A viagem surge num contexto de crescentes tensões geopolíticas, incluindo a guerra em curso envolvendo o Irão e perturbações ligadas ao Estreito de Ormuz, bem como atritos contínuos sobre comércio, tecnologia e segurança nacional.
Ainda assim, muitos nos Estados Unidos vêem a visita como um reconhecimento por parte de ambos os governos de que permitir que os laços se deteriorem ainda mais acarretaria custos económicos e estratégicos significativos.
“A opinião tanto dos sino-americanos, dos ásio-americanos e de todos os americanos, francamente, é que precisamos de melhorar a relação entre os Estados Unidos e a China”, disse Gary Locke, antigo embaixador dos EUA na China e presidente do conselho do Comité dos 100, ao South China Morning Post.
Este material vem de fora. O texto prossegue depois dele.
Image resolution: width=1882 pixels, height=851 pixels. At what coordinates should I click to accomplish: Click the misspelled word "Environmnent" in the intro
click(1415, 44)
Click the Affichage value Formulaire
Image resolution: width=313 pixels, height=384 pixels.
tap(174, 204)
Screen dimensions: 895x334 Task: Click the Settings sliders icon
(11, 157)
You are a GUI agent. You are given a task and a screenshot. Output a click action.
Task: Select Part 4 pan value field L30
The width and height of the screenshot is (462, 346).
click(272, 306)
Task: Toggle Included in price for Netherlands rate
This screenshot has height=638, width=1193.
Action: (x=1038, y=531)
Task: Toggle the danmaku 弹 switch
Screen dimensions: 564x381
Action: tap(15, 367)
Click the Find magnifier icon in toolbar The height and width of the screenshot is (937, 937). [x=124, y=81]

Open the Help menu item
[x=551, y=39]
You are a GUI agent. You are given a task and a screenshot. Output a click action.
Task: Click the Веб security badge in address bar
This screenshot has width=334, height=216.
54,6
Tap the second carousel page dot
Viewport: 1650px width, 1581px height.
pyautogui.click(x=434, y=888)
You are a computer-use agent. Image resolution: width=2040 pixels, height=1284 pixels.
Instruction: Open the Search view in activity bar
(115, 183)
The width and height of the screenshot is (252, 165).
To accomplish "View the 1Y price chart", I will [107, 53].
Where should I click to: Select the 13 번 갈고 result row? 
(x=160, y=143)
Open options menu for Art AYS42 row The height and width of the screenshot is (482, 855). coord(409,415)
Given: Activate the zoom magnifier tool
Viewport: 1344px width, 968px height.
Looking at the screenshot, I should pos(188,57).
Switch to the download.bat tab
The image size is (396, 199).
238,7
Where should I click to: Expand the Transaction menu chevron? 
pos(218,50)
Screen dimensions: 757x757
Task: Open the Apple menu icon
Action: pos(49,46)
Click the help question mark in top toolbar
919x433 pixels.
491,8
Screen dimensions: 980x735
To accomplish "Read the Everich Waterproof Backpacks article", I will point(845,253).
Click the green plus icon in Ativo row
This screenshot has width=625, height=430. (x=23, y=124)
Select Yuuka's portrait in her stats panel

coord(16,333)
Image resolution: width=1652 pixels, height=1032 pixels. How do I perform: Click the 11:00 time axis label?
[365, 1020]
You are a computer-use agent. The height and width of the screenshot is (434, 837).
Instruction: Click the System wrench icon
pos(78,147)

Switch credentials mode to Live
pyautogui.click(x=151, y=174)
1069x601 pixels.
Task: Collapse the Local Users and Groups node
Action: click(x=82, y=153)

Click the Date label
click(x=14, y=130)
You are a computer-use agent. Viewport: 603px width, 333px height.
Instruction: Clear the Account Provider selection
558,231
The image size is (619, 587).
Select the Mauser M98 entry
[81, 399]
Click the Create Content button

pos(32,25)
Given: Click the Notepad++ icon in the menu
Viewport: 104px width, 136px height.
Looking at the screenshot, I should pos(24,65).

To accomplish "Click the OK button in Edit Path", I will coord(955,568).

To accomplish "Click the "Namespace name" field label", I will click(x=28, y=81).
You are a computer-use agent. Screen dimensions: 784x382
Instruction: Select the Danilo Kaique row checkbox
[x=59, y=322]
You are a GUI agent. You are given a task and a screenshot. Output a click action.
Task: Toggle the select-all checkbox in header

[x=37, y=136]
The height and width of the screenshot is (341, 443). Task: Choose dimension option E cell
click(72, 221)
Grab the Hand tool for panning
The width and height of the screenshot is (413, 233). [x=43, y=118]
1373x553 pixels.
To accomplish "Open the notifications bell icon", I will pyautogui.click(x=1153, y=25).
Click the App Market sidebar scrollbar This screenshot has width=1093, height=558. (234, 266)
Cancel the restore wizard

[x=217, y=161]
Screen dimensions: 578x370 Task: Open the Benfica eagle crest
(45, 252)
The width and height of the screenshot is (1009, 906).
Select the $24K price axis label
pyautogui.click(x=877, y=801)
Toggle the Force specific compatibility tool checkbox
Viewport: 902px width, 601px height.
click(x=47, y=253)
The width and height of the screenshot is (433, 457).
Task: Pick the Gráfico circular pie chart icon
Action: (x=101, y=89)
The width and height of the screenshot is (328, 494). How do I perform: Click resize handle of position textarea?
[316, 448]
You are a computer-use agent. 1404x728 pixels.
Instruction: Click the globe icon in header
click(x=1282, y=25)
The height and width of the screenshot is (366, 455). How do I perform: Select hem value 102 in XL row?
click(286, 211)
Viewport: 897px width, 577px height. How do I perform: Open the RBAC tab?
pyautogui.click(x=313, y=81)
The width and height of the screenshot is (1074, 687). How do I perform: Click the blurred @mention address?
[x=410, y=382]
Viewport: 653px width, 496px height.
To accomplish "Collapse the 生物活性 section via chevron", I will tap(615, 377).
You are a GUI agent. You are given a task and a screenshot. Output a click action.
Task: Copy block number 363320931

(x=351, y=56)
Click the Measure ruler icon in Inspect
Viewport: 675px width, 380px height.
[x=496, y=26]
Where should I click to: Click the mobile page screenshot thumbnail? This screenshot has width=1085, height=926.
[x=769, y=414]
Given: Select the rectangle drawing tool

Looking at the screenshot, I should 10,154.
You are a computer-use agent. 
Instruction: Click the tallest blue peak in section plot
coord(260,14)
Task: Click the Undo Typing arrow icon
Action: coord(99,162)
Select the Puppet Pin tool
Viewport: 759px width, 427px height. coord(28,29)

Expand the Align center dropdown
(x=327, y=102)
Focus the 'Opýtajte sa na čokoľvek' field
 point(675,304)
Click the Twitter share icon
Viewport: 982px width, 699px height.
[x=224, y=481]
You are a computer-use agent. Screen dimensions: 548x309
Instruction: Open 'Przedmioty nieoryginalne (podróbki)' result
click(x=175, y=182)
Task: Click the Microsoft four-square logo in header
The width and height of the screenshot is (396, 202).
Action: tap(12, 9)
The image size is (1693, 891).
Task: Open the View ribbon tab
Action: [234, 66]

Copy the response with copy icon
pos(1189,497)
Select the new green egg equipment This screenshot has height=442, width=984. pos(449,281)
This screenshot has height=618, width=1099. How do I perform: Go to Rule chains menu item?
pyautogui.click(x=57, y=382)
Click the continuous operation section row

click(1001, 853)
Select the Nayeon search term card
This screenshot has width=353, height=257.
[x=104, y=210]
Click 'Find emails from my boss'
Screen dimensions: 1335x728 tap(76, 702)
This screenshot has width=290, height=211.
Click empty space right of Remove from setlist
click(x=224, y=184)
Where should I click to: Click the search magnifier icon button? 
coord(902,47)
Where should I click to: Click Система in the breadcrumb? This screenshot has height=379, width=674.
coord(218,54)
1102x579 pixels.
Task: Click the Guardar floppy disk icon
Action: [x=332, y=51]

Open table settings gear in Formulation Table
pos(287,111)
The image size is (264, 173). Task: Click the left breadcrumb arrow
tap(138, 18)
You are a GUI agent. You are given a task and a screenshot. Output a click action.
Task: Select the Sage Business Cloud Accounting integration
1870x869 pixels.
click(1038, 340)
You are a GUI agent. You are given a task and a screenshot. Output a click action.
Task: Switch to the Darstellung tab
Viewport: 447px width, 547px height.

“O mundo procura a liderança dos Estados Unidos e da China que se unam para resolver algumas das questões mais prementes que o mundo enfrenta”, disse Locke, citando as alterações climáticas, a inteligência artificial, os ataques cibernéticos e a proliferação nuclear.
Consumidores e exportadores dos EUA assistem à cimeira para alívio económico
Para muitos americanos, contudo, o impacto da relação é sentido menos através da diplomacia do que através dos orçamentos familiares e do emprego.